Yes, it is the latest instalment in the saga of the square root — or perhaps as it would be referred to in the portentous tones of a 1930s cinema serial, ‘The Square Root of Doom’.

Since its application to prevalence for weighting quality scores, the square root has been implicated in a catalogue of negative developments.

Over the past couple of years we have learned that small practices with high disease prevalence are disadvantaged against their larger neighbours — earning less for treating the same number of patients with a specific condition. And that is before you consider the general effect of the prevalence of Welsh practices, where GPs have to see up to 20 per cent more patients to earn the same as a similar English practice.

In recent weeks, the square root emerged once again as a villain when GP revealed that the formula to adjust prevalence could mean high-prevalence practices being treated as if they had fewer than the average number of patients on a register — penalising some practices by thousands of pounds.

Now the square root is back, hitting the headlines in yet another quality scandal.

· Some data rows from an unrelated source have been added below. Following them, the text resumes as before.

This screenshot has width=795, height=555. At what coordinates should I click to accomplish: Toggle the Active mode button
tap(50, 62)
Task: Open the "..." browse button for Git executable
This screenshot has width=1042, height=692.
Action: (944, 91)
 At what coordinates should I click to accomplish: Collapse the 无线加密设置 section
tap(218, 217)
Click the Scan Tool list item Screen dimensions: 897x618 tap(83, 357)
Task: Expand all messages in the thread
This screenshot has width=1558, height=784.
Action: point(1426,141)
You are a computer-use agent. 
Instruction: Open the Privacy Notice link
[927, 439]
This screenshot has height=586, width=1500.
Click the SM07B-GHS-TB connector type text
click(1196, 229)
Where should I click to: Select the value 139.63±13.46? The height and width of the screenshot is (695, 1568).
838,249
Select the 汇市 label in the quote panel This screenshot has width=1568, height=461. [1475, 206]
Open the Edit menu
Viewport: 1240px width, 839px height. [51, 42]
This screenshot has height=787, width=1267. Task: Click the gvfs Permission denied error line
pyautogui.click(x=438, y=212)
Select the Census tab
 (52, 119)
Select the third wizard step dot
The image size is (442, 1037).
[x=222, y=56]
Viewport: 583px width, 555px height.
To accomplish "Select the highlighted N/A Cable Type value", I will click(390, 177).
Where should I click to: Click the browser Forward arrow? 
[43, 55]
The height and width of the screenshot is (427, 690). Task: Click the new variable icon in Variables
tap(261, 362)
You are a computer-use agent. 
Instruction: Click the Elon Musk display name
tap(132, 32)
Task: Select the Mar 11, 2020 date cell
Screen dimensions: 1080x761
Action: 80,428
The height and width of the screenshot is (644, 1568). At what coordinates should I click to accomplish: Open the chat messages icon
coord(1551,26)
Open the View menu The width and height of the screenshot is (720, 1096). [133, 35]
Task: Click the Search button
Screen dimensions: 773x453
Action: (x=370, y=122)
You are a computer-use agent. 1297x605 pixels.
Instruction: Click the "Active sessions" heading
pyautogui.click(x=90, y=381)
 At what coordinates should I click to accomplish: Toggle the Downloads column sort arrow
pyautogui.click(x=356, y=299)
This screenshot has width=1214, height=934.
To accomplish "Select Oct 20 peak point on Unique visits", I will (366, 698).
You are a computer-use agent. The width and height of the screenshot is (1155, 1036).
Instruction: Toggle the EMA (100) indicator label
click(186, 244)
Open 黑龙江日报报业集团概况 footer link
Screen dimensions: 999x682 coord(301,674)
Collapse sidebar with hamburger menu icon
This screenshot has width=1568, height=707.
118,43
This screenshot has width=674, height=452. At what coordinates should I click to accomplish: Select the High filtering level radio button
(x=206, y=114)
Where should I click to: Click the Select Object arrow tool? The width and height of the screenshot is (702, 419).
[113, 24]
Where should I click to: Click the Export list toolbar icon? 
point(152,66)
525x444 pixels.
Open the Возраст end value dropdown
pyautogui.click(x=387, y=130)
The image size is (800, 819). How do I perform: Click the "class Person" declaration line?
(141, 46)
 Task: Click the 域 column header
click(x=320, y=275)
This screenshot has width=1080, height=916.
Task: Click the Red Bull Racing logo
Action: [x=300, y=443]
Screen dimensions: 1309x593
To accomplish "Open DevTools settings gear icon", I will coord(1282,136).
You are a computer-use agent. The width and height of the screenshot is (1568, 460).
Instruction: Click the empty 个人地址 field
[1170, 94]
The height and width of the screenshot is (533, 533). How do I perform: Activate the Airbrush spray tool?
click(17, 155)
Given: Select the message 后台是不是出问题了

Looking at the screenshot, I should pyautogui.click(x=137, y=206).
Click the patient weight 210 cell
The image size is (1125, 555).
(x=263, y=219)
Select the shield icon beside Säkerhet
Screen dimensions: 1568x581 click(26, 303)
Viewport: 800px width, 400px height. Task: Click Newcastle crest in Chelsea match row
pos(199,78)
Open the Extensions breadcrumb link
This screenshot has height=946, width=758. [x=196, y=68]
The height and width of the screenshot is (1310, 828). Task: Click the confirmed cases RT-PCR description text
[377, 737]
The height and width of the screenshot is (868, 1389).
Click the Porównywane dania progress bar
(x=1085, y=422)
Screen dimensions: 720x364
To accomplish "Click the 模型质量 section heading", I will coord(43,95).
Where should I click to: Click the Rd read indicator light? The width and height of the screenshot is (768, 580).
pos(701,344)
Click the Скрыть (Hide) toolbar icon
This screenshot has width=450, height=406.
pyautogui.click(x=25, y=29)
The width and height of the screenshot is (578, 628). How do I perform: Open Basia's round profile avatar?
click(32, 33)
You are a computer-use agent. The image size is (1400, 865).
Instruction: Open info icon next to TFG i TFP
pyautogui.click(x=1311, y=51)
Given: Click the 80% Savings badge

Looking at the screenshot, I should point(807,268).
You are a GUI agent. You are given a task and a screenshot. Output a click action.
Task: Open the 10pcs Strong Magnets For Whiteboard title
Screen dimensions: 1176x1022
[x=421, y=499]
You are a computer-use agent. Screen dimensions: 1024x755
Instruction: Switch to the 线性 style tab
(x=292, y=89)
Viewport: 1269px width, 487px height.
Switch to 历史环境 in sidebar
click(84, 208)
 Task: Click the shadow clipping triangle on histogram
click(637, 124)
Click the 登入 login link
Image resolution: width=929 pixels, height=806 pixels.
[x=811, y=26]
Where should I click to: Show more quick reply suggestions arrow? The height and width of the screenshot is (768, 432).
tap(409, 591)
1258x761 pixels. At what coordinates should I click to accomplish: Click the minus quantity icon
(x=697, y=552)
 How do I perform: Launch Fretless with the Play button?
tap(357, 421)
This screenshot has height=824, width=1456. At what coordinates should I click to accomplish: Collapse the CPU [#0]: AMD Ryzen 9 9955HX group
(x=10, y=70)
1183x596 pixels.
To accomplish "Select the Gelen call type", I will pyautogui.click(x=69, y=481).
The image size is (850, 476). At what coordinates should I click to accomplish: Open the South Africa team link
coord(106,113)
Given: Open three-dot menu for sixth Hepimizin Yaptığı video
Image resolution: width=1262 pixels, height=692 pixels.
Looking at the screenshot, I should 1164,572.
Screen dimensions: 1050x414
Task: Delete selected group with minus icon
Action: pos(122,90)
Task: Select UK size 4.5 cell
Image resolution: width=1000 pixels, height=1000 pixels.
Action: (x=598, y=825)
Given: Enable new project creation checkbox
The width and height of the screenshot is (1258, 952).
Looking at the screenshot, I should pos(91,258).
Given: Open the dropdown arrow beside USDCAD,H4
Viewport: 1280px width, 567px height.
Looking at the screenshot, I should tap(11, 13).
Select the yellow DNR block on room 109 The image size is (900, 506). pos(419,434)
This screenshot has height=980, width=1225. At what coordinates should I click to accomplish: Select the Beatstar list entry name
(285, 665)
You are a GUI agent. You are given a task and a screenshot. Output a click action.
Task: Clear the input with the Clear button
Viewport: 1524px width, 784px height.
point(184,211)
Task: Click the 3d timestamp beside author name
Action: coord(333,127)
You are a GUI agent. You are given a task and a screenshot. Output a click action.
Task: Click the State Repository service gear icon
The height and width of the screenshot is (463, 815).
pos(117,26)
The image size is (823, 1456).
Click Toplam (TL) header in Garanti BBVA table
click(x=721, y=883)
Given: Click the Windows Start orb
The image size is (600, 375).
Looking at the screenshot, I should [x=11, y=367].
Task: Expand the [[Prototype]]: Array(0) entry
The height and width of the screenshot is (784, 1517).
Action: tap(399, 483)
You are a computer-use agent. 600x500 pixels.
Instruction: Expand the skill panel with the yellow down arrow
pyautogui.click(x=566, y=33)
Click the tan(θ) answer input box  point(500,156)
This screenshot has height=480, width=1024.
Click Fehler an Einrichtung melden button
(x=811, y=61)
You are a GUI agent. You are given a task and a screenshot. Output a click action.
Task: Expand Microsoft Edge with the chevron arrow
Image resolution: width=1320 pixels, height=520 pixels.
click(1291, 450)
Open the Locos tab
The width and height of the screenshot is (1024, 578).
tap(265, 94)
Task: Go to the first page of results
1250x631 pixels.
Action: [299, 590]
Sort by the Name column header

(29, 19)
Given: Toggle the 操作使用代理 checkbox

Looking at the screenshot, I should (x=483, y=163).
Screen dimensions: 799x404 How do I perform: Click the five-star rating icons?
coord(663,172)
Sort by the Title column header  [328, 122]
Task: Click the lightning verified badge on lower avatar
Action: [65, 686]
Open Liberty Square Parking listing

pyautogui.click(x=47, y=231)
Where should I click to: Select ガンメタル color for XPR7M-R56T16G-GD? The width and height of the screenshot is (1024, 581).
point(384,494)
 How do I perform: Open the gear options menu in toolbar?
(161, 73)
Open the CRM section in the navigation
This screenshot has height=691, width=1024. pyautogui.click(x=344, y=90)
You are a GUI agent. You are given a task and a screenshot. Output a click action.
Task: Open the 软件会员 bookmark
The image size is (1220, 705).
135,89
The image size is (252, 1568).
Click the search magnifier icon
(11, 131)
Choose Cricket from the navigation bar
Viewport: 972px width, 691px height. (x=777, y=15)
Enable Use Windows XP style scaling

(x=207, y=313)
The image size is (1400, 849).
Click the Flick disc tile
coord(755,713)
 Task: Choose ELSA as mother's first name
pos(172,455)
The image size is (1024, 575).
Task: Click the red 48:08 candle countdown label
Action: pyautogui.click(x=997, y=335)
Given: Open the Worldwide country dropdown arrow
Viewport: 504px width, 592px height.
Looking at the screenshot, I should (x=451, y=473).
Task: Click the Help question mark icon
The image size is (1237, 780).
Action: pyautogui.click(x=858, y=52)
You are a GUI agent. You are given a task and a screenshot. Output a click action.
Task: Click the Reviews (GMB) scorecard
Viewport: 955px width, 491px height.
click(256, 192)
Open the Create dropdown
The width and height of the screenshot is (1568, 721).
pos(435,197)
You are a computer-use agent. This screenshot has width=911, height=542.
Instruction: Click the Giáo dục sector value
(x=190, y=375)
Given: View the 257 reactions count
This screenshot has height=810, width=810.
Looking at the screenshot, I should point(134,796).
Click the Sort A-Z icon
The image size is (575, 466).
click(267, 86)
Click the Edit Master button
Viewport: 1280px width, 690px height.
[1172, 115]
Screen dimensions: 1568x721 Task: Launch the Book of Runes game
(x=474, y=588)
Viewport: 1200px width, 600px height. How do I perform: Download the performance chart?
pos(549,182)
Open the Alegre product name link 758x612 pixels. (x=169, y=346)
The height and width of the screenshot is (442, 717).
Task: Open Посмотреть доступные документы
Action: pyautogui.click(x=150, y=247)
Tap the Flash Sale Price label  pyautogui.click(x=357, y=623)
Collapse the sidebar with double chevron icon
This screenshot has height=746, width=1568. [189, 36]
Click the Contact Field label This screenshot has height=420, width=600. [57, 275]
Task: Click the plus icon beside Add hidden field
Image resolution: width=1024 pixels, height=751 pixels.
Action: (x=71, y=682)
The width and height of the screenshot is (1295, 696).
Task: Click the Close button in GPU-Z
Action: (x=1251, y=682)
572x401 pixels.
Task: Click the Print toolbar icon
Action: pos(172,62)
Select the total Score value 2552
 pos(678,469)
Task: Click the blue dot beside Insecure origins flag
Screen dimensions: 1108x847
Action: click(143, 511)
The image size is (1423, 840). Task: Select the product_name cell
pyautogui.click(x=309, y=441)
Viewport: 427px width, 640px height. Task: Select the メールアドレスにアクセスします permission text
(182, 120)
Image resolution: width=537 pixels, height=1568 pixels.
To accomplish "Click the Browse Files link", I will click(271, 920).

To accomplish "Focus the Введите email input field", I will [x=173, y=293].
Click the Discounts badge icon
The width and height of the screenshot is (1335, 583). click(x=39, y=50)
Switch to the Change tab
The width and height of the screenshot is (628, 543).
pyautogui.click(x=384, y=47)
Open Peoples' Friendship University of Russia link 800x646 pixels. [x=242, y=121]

Thanks to this mathematical nemesis it seems that deprived practices are discriminated against, earning less per patient, with the result that care is being compromised. The research from Dundee and Glasgow universities suggests that, rather than the quality framework ensuring equally high levels of care across the UK, in fact the prevalence formula cuts funding to practices where the need is greater. This appears to be an extreme consequence of the skewing effect of the formula on smaller practices.

But the researchers have noticed a secondary effect. Practices hit by this prevalence effect are likely to have higher levels of exception reporting. Because these practices have lower incomes per patient for the quality domains, they may not be able to afford to pursue non-compliant patients and decide to exception report them instead.

As a result, all thanks to a square sign, patients in greatest need may be losing out on the very care the quality framework was designed to ensure all patients enjoyed, regardless of location or type of practice.

Even the most hidebound DoH official must now see that the attempt to ‘dampen’ prevalence in this way has been proven to be deeply flawed. If for no other reason, they must eliminate the square root now for the good of patients.